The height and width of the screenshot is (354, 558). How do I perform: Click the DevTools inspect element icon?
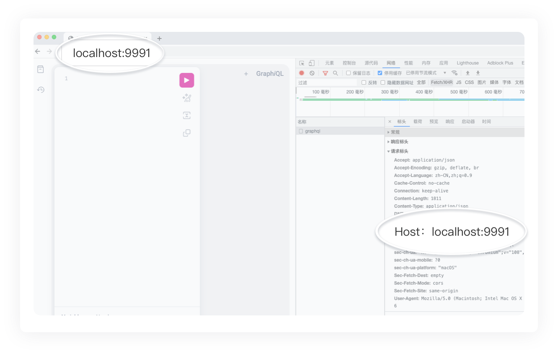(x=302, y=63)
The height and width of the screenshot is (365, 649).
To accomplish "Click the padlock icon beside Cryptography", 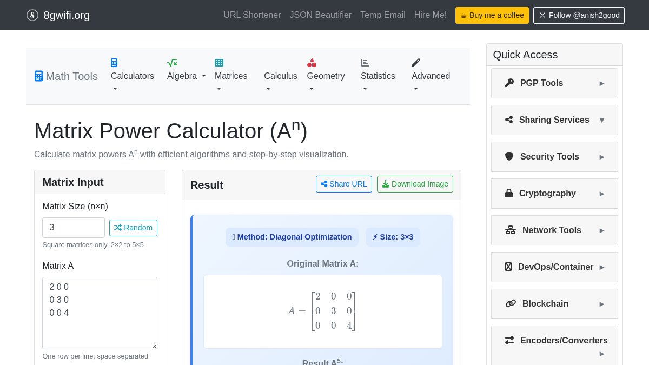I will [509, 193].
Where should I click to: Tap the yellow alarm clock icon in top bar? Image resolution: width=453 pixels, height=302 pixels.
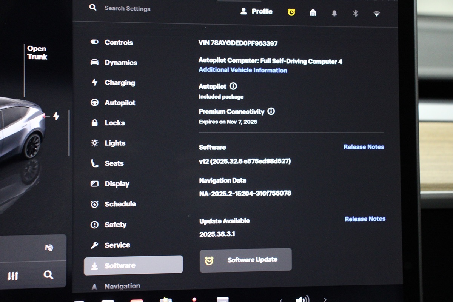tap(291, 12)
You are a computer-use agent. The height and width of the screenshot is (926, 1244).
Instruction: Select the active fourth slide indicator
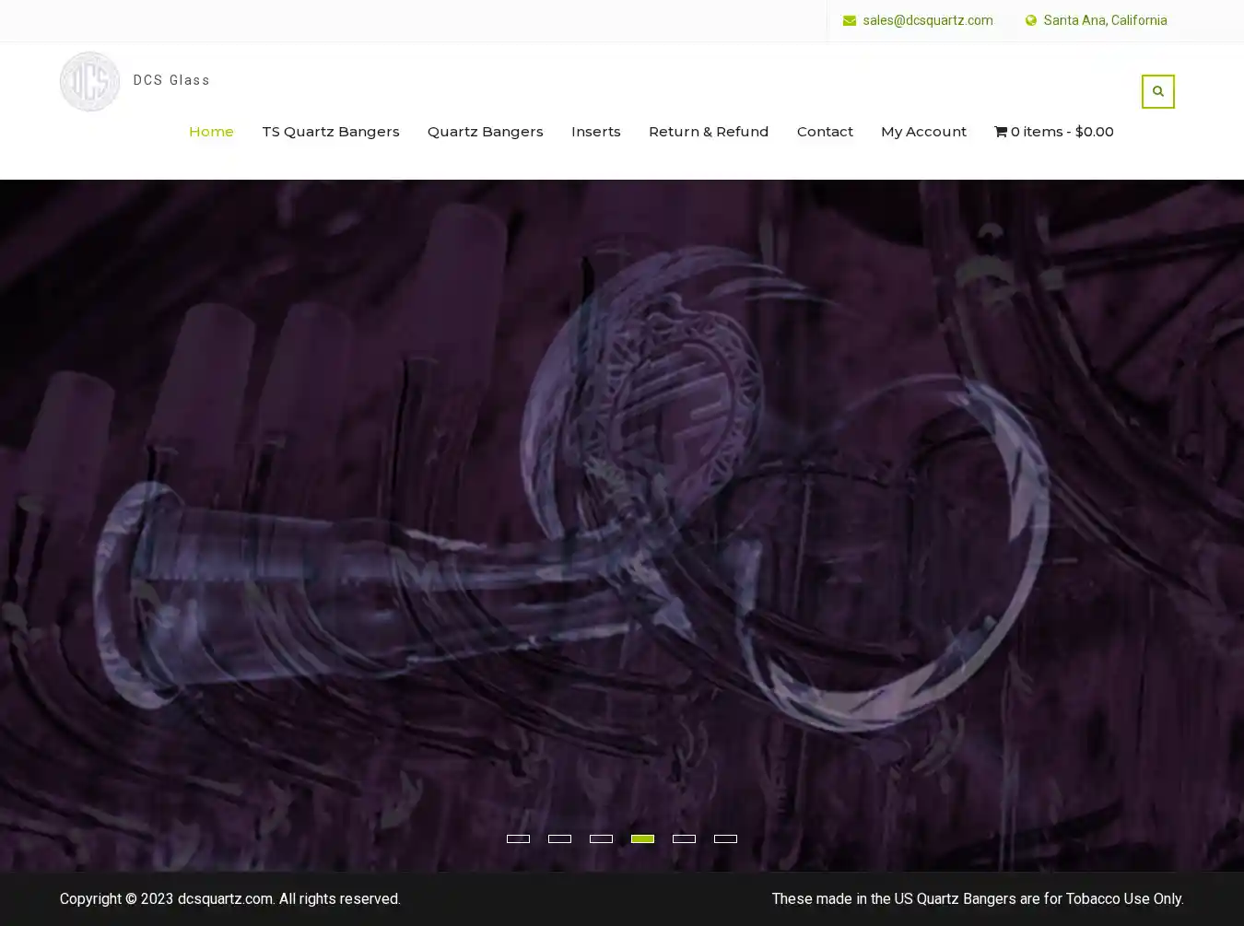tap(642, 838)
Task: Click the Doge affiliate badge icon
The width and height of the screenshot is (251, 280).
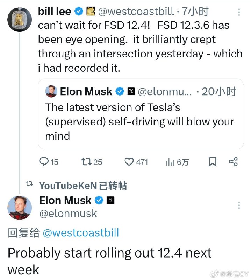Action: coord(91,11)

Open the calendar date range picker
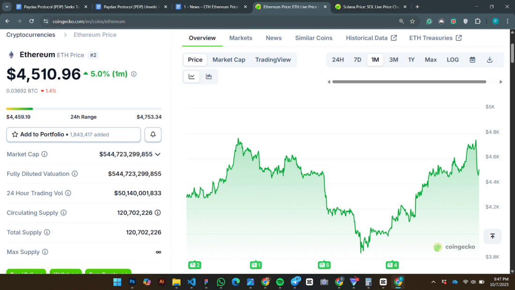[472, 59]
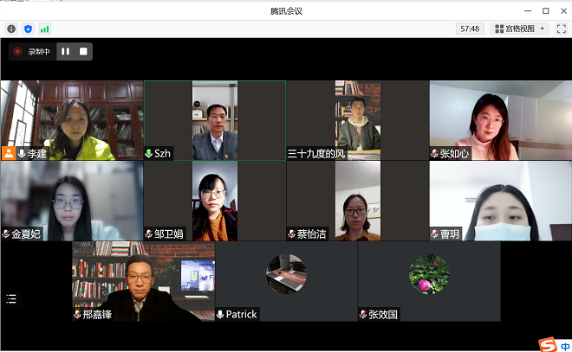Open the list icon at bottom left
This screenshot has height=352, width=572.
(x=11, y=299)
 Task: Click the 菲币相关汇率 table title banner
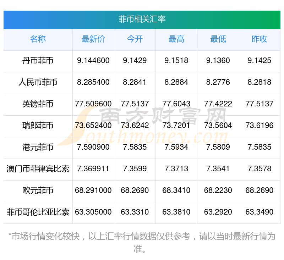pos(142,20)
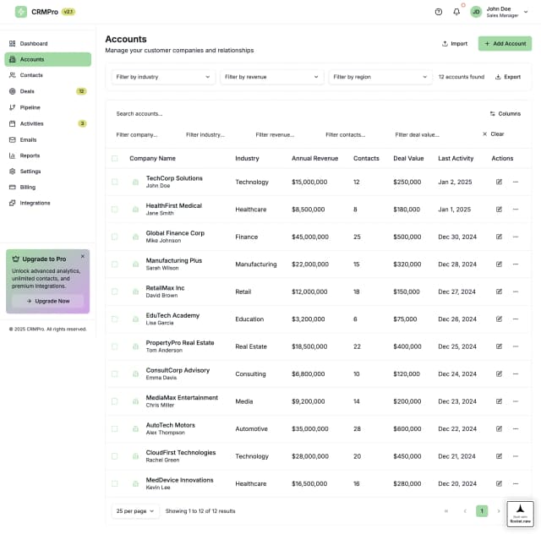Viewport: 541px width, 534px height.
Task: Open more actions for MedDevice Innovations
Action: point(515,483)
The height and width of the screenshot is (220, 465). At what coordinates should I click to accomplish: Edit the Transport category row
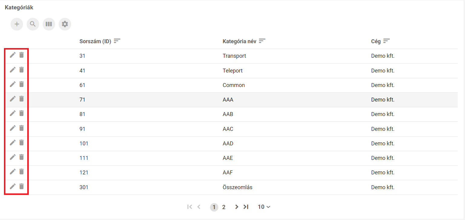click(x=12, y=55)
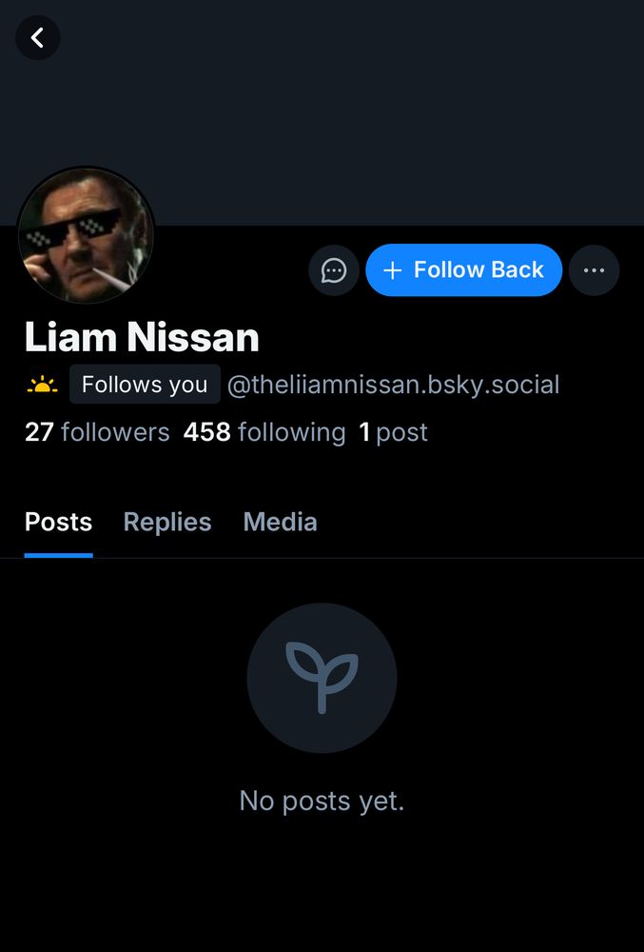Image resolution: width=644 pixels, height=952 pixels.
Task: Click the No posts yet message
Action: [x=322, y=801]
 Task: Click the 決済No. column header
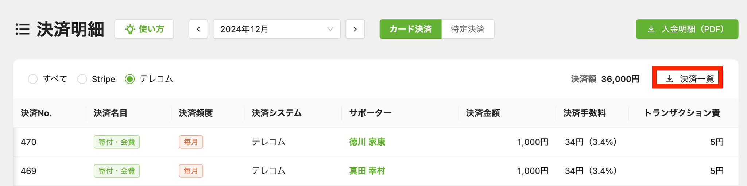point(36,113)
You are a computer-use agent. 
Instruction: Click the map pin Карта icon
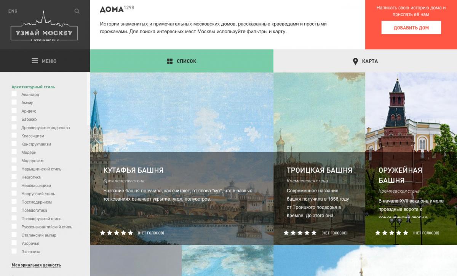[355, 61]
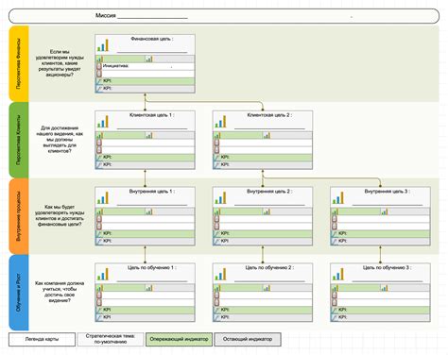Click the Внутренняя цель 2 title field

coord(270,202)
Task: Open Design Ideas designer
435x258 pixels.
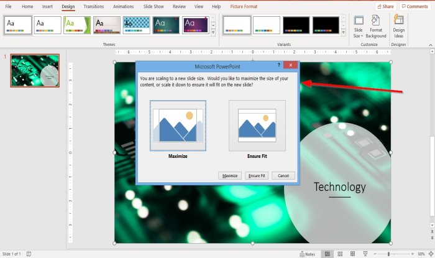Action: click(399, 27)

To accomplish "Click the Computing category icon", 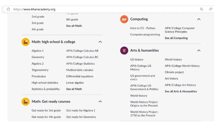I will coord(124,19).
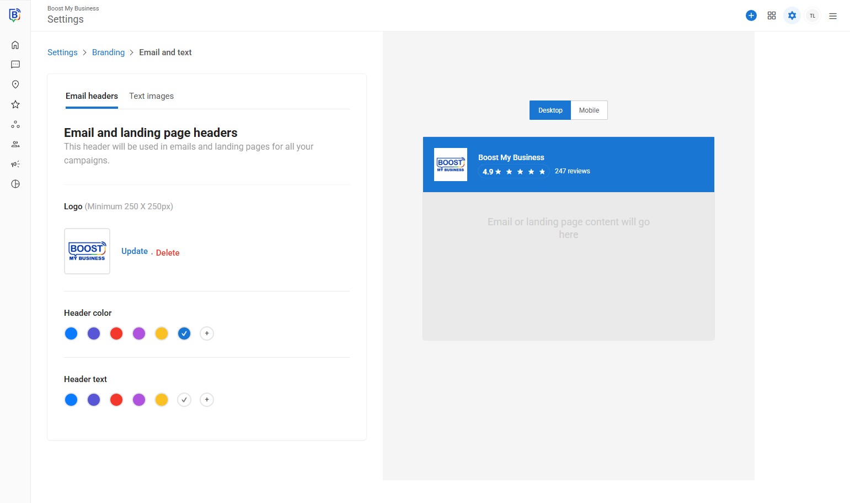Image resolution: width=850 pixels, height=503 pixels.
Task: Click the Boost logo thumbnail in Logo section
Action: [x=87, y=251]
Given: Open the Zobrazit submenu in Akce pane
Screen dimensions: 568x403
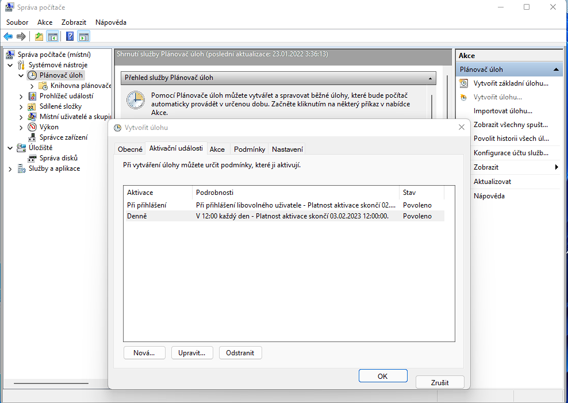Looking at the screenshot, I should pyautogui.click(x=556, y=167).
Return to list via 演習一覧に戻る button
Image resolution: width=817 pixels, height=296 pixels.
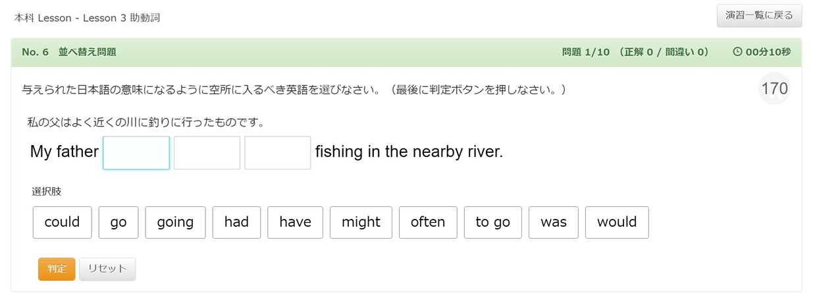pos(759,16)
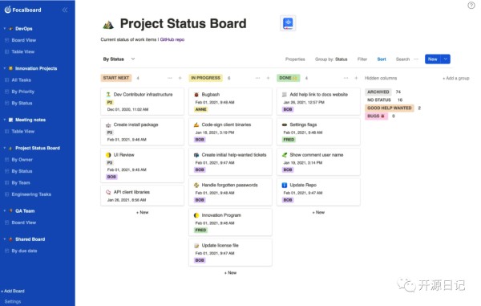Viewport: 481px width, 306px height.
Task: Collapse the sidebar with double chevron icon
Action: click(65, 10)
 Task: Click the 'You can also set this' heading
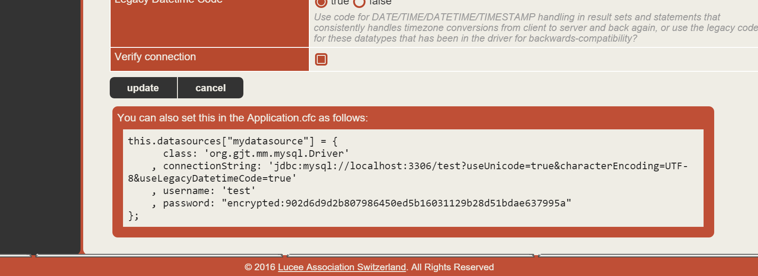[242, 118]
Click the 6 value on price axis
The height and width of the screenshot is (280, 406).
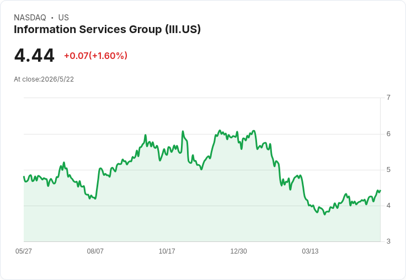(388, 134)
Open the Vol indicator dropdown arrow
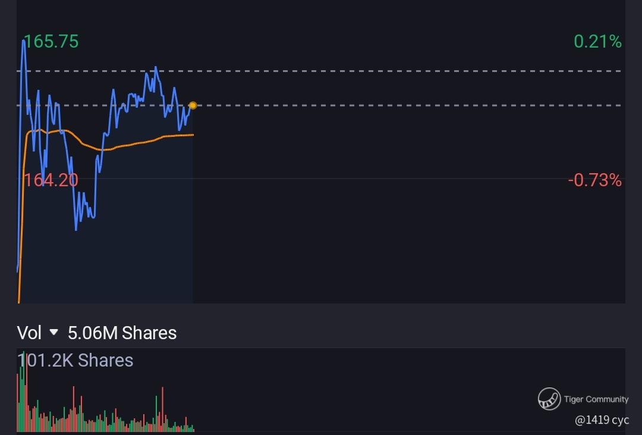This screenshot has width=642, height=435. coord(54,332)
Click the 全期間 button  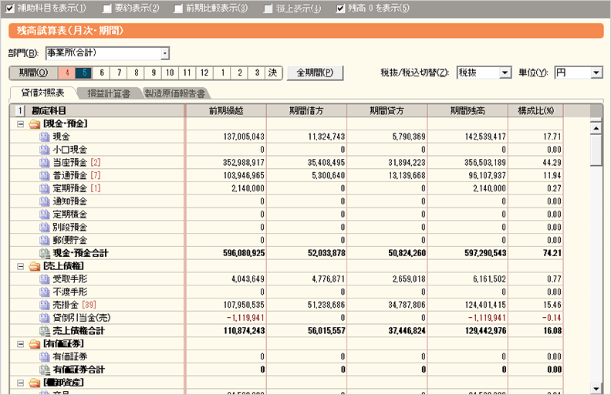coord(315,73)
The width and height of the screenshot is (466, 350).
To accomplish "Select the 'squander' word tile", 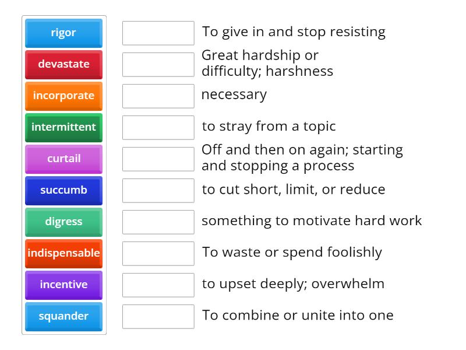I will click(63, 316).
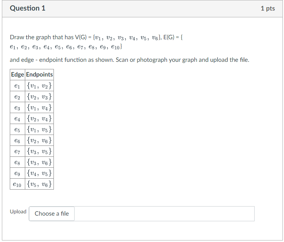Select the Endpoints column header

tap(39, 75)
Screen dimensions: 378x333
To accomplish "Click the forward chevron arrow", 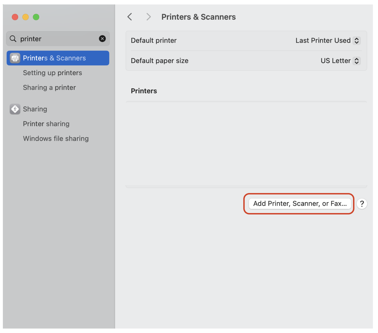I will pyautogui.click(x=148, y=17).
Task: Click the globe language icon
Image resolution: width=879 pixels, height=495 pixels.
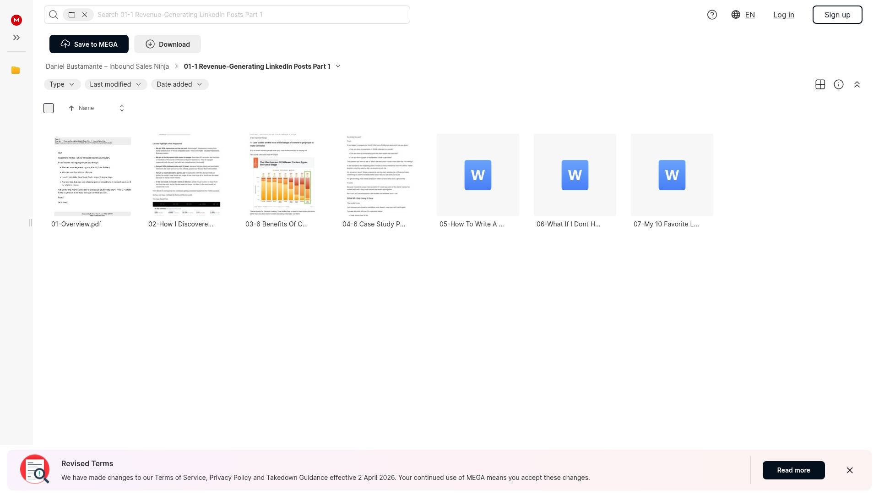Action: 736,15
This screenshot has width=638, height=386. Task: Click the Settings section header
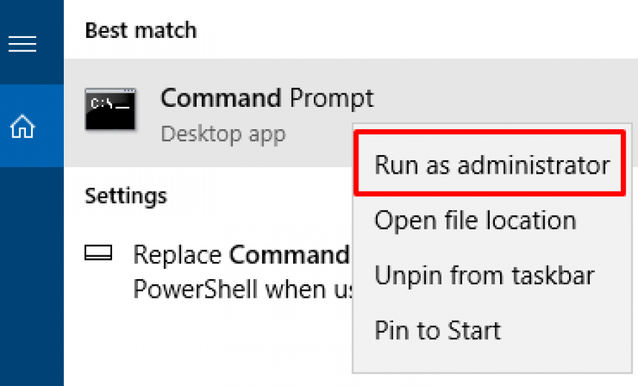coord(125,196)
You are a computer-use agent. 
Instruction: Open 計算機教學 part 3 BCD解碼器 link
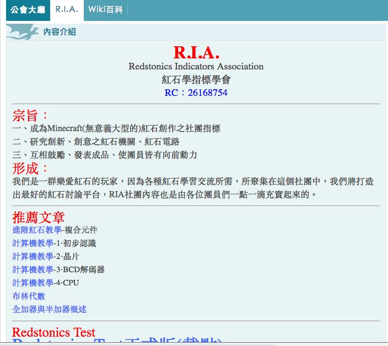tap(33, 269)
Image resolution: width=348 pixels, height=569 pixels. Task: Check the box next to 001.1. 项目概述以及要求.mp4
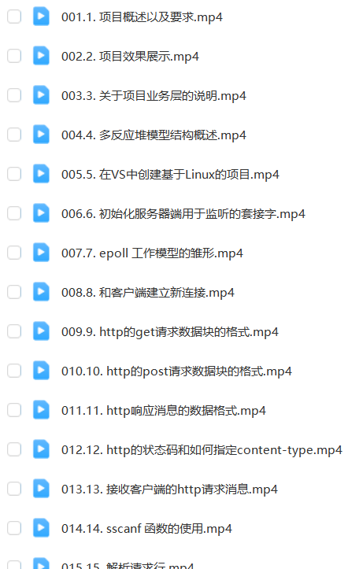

• Problem to work on: Starting at the line with "Image resolution: width=879", output each line through the final one of the listing above, and nothing else. Pictures are to be left out.

• Response to this exercise:
Image resolution: width=879 pixels, height=495 pixels.
Action: 736,15
This screenshot has width=638, height=386. Task: Click the Settings section header
coord(125,196)
You are a computer-use agent. 
Instruction: Open 計算機教學 part 3 BCD解碼器 link
tap(33, 269)
Image resolution: width=348 pixels, height=569 pixels. Task: Check the box next to 001.1. 项目概述以及要求.mp4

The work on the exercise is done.